Introduction

Using Apache Iceberg with Flink typically requires the following steps:

  • Including the iceberg-flink-runtime JAR on Flink classpath (FLINK_HOME/lib)
  • Downloading the Hadoop common libraries and setting HADOOP_HOME

Working with Catalogs

Catalogs consideration in Apache Iceberg Catalogs are applicable to Flink too. The syntax is slightly different and catalogs are typically created via the SQL API:

CREATE CATALOG local_catalog WITH (
	'type'='iceberg',
	'catalog-type'='hadoop',
	'warehouse'='hdfs://nn:8020/warehouse/path'
);

Querying the metadata

Metadata tables can be accessed by appending a $ followed by the metadata table name in Flink SQL and can help understanding the health (i.e. orphan files) in the table.
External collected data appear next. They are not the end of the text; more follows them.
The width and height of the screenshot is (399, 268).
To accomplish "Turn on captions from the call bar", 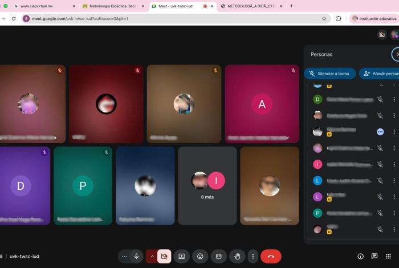I will 218,257.
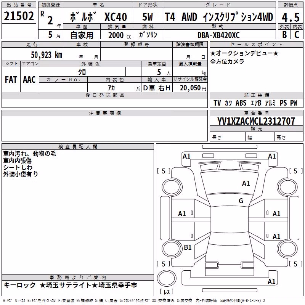This screenshot has width=305, height=305.
Task: Click the rear right wheel circle
Action: point(287,249)
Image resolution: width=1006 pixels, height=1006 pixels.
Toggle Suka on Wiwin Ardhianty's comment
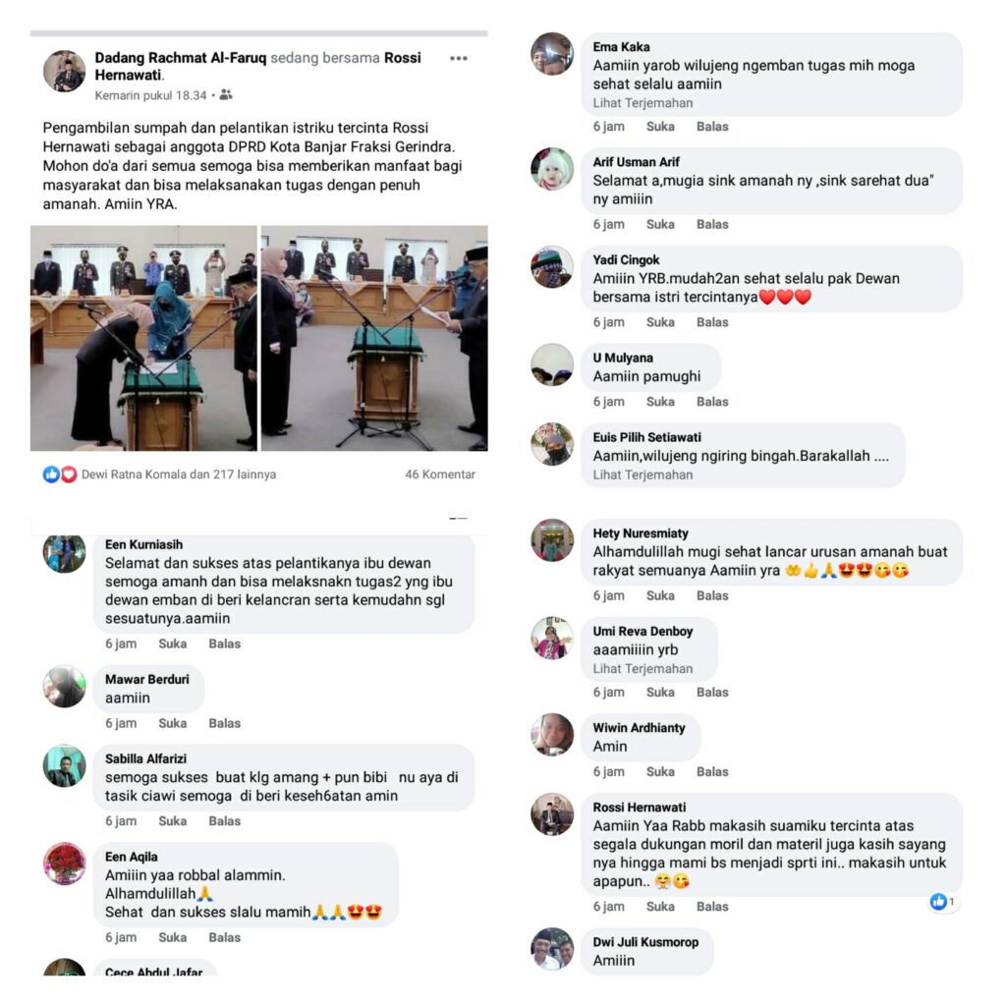point(660,771)
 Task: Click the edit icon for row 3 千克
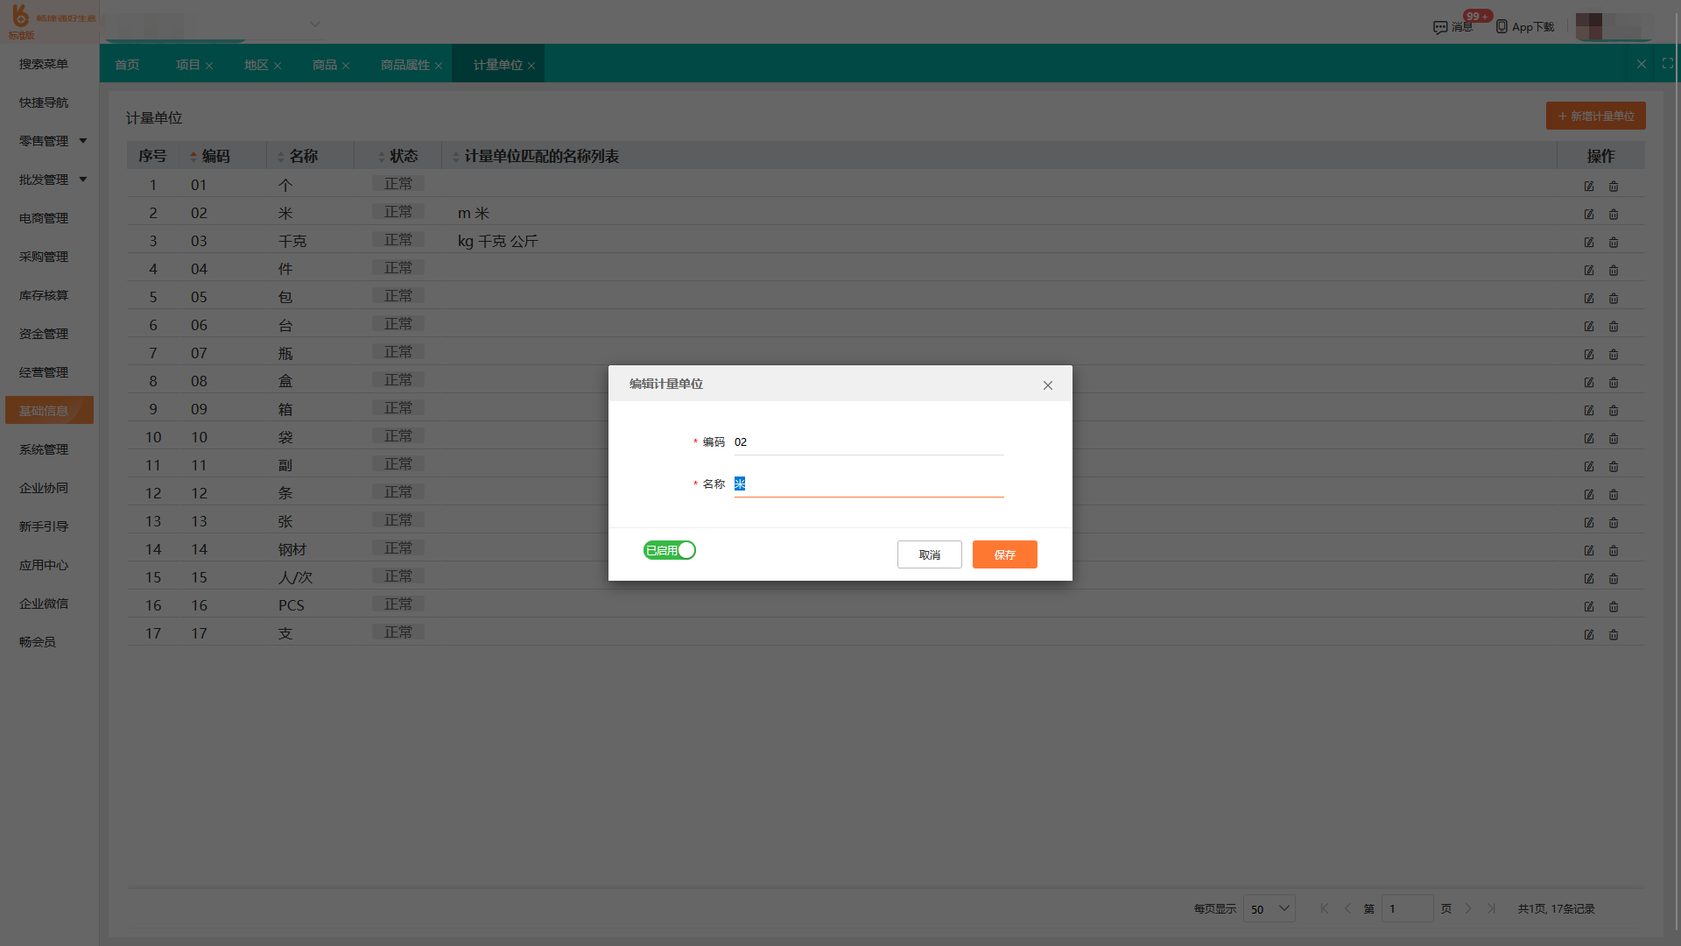1589,242
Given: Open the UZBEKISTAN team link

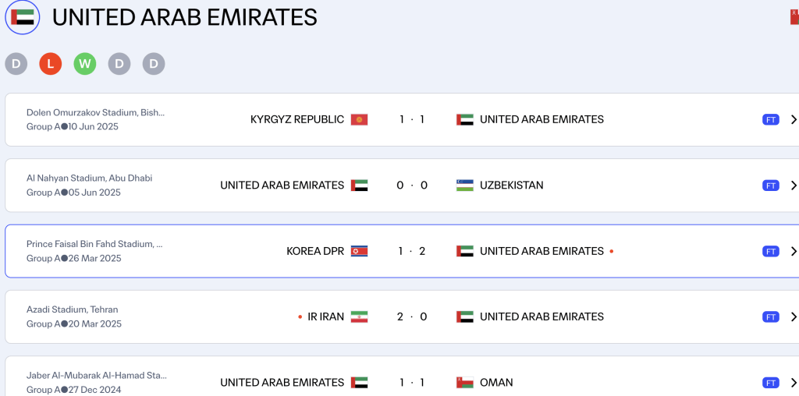Looking at the screenshot, I should pos(511,186).
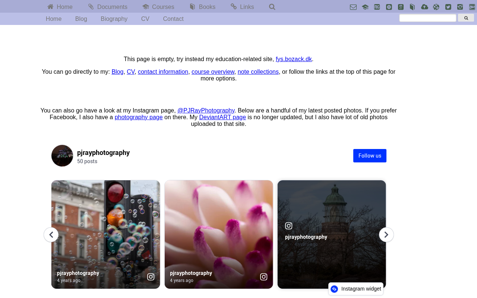Viewport: 477px width, 298px height.
Task: Open the Courses top menu
Action: 158,7
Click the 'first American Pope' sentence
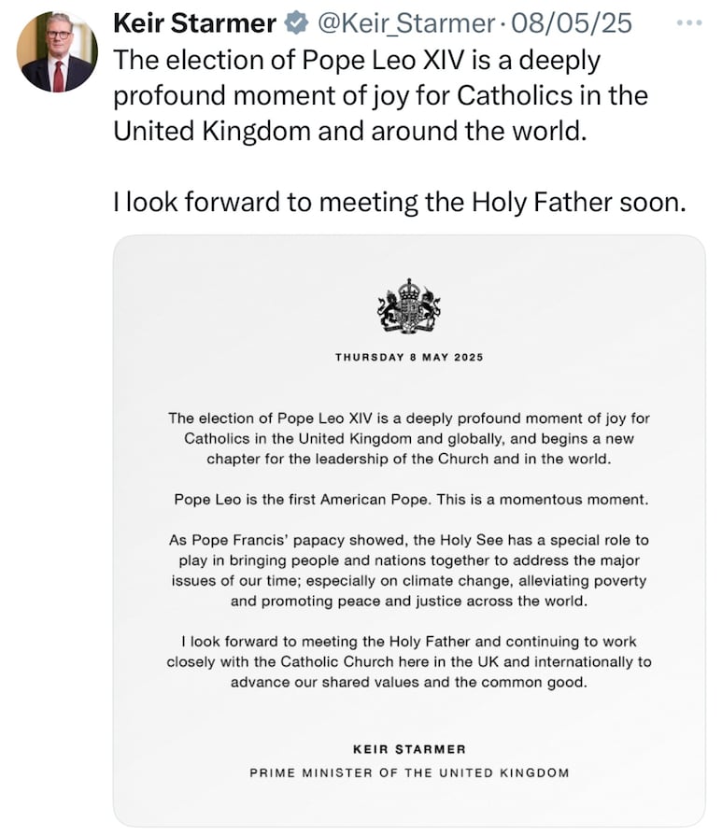 point(411,500)
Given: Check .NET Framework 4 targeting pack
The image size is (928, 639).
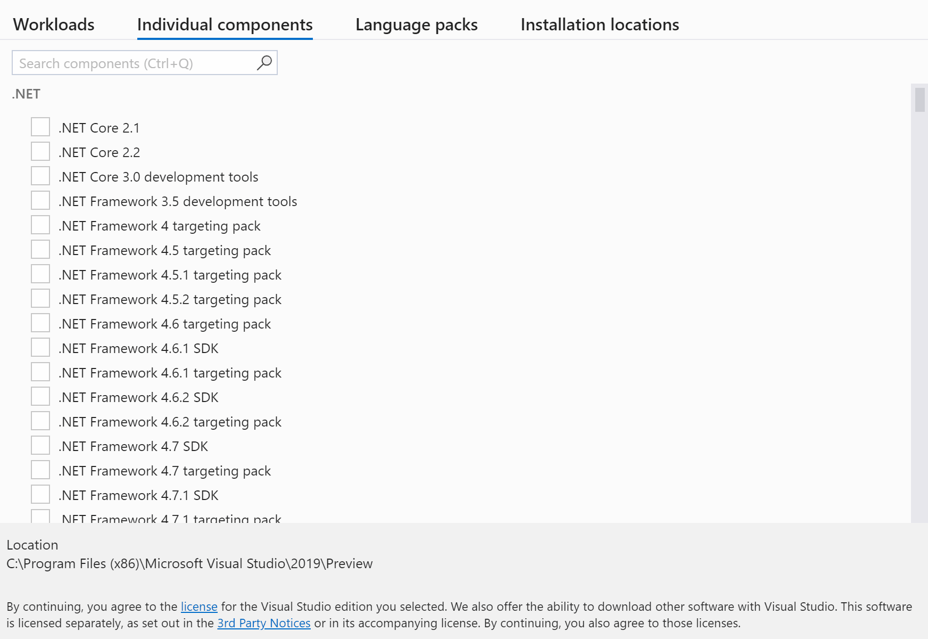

History, metadata logs and snapshots are example of metadata tables that can be queried in Flink

History

The history metadata table allows you to view the evolution of your table over time, including whether any transactions were rolled back: SELECT * FROM catalog.database.table$history;

Metadata logs

Metadata logs keep track of all the metadata files, including information such as the latest_snapshot_id and latest_schema_id, as well as the timestamp. SELECT * FROM catalog.database.table$metadata_log_entries;

Snapshots

The snapshots table provide information such as the number of added or deleted records after any write operation and the Flink job ID SELECT * FROM catalog.database.table$snapshots;